I tried to associate the NPE discussed at issue
https://java.net/jira/browse/XADISK-168 with the other exceptions reported in this thread, by doing some analysis of the code. Some findings:
-The NPE seen during GatheringDiskWriter (GDW)'s submitBuffer is caught by the application code, which was writing to a file using XAFileOutputStream's (XAFOS) write (this write method submits the buffer when it is full to GDW).
-From the logs, it appears that the same application code, when having received the NPE, continues to write further data or retries the failed write operation. Ravi needs to confirm this.
-In normal conditons, a new Buffer/byteBuffer is allocated after above submission of the existing buffer to GDW. But as the submission failed, the logic to allocate new buffer in XAFOS did not trigger, and hence these further write operations kept using the older "buffer/byteBuffer". Note that though buffer.getBuffer() would return null (as mentioned in the jira issue), but XAFOS is still holding the reference to the old "buffer" and "byteBuffer".
-So, the application code in effect keeps calling write operations while XAFOS is (incorrectly) holding on to the older buffer/byteBuffer. And these write operations keep resulting in submission of the same buffer again and again and failing inside GDW.submitBuffer due to buffer.getBuffer() being null.

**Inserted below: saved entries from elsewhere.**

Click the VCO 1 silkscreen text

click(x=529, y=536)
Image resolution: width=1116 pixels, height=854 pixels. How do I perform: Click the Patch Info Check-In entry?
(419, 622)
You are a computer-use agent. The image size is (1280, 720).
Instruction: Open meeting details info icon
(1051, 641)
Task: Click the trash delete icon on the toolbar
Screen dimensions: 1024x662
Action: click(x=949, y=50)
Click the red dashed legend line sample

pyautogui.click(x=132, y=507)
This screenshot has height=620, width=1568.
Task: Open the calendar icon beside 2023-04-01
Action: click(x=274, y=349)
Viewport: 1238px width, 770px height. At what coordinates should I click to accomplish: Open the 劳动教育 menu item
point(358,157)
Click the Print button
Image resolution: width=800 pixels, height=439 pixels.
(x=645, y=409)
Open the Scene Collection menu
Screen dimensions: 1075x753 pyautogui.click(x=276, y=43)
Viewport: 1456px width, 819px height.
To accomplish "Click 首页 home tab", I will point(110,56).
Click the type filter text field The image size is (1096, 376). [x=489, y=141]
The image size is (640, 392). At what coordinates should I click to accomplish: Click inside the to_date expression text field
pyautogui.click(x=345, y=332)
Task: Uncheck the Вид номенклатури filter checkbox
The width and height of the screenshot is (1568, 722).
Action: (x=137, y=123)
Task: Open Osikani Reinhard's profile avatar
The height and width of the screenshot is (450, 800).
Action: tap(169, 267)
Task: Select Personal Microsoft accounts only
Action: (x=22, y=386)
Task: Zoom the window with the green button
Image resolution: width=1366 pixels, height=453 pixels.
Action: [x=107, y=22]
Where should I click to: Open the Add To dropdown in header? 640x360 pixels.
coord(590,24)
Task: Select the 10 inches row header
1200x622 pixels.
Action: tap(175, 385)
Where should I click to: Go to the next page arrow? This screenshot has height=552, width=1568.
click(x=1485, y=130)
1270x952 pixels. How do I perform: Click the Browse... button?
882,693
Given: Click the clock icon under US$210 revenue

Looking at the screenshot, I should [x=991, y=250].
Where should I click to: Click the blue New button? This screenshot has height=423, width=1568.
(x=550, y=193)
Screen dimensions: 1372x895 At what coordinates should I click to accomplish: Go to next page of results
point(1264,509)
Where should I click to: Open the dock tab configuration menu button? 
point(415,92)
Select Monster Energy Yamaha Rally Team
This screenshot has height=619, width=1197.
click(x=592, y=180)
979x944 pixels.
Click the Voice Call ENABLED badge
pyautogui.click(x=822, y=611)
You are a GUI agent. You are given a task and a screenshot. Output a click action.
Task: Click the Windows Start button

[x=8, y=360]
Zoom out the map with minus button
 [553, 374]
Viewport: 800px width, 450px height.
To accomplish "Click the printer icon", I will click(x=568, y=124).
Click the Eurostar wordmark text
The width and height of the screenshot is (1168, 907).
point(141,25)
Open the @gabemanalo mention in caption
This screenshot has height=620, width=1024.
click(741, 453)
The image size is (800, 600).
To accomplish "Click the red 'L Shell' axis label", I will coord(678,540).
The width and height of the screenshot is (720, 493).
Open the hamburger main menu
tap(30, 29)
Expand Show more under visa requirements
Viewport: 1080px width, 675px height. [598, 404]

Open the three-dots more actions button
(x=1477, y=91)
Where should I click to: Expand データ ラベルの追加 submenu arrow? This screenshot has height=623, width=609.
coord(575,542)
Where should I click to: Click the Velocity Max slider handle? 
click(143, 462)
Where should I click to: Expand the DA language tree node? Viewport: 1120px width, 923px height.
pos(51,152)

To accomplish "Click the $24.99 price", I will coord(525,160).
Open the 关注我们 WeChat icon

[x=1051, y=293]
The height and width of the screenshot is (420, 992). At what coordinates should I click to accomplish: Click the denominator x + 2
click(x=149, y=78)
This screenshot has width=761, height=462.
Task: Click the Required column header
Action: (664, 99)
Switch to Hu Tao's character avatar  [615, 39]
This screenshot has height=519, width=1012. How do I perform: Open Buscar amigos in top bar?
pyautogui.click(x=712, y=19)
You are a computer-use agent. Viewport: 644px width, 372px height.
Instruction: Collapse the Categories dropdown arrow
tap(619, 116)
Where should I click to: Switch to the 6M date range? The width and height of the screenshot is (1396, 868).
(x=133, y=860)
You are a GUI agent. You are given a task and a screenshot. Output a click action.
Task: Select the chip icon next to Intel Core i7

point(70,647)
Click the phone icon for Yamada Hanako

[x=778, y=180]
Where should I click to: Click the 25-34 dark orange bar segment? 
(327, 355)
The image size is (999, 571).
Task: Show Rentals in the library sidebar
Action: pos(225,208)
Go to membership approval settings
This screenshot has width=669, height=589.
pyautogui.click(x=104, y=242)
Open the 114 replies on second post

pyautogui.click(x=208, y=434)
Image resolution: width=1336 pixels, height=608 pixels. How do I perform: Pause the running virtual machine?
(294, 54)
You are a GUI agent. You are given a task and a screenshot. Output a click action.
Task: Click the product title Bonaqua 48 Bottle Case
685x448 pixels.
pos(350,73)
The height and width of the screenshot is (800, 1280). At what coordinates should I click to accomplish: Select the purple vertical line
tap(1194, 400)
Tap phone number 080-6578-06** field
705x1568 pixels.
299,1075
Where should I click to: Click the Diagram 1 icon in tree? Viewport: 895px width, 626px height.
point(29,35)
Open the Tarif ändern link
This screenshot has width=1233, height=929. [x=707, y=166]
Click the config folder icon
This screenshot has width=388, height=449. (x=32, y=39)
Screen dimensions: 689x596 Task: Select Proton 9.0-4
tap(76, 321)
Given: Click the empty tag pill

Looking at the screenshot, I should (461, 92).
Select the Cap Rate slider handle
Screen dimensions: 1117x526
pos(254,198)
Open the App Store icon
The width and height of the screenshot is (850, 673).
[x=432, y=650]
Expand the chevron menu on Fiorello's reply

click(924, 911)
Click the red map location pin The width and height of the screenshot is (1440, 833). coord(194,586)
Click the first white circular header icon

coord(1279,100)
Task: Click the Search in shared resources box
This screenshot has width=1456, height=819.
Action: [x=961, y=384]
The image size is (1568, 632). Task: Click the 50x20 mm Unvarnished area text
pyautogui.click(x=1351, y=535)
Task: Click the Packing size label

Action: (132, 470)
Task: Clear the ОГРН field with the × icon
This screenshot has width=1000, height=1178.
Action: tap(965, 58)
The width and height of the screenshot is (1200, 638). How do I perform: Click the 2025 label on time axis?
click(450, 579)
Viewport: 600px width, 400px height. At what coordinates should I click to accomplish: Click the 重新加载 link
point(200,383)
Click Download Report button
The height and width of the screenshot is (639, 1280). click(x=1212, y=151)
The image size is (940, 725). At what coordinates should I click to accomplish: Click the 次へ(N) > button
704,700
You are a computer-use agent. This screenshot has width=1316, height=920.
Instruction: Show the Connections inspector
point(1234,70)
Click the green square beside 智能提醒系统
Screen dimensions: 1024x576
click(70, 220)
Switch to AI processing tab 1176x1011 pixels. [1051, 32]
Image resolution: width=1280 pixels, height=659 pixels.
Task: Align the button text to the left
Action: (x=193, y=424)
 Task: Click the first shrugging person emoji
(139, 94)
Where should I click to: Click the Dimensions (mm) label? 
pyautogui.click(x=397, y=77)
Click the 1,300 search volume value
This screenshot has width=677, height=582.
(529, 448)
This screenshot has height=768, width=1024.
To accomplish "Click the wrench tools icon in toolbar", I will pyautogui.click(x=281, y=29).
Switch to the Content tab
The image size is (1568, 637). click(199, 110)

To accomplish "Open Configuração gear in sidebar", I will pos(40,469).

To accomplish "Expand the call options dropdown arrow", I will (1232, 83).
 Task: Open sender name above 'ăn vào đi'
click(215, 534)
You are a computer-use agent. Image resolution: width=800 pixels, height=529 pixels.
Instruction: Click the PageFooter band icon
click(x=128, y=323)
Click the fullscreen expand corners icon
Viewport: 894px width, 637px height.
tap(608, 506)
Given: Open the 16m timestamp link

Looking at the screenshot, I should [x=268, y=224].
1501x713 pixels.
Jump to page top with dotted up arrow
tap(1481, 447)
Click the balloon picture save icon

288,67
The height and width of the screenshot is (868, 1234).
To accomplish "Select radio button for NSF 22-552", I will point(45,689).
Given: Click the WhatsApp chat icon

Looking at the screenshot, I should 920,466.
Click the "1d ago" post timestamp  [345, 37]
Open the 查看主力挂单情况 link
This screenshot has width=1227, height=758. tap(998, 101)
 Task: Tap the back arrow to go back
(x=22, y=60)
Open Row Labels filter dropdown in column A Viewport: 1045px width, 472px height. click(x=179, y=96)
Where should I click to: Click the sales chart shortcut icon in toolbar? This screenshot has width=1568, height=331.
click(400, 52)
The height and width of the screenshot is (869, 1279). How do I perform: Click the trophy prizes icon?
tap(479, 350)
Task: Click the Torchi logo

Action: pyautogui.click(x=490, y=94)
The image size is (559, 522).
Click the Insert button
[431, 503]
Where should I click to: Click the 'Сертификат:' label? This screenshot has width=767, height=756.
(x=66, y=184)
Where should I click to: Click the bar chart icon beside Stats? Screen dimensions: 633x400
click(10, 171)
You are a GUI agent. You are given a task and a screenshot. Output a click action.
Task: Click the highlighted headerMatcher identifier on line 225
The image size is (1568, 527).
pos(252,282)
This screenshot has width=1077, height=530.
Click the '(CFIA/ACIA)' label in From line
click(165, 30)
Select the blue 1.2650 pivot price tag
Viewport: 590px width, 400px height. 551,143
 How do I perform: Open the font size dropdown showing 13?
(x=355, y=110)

This is the reason we keep encountering NPE during XAFOS.write, as seen in the logs.
-This also implies that there would be multiple copies of the same buffer instance in the transaction's buffers list in the GDW. Though, GDW could have written only the first of these (and marked its byteBuffer to null using makeOnDisk); while trying to write the second one in writeBuffersToTransactionLog, it would fail with an NPE. This NPE is what was reported in the logs:
Caused by: java.lang.NullPointerException
at org.xadisk.filesystem.workers.GatheringDiskWriter.writeBuffersToTransactionLog(GatheringDiskWriter.java:137) [xadisk-SNAPSHOT.jar:]
at org.xadisk.filesystem.workers.GatheringDiskWriter.processEvent(GatheringDiskWriter.java:103) [xadisk-SNAPSHOT.jar:]
... 9 more
-One hypothesis regarding the occurrence of IndexOutOfBoundsException in the logs, is the concurrent use of the same byteBuffer by the XAFOS during its close operation and the GDW possibly executing its code to write this buffer (the first occurrence among the repetitive entries in the transaction's buffers) using transactionLogChannel.write.
I have written this post mostly for the purpose of self-notes, but Ravi please let me know if you want to relate it yourself and have questions/feedback.
Thanks,
Nitin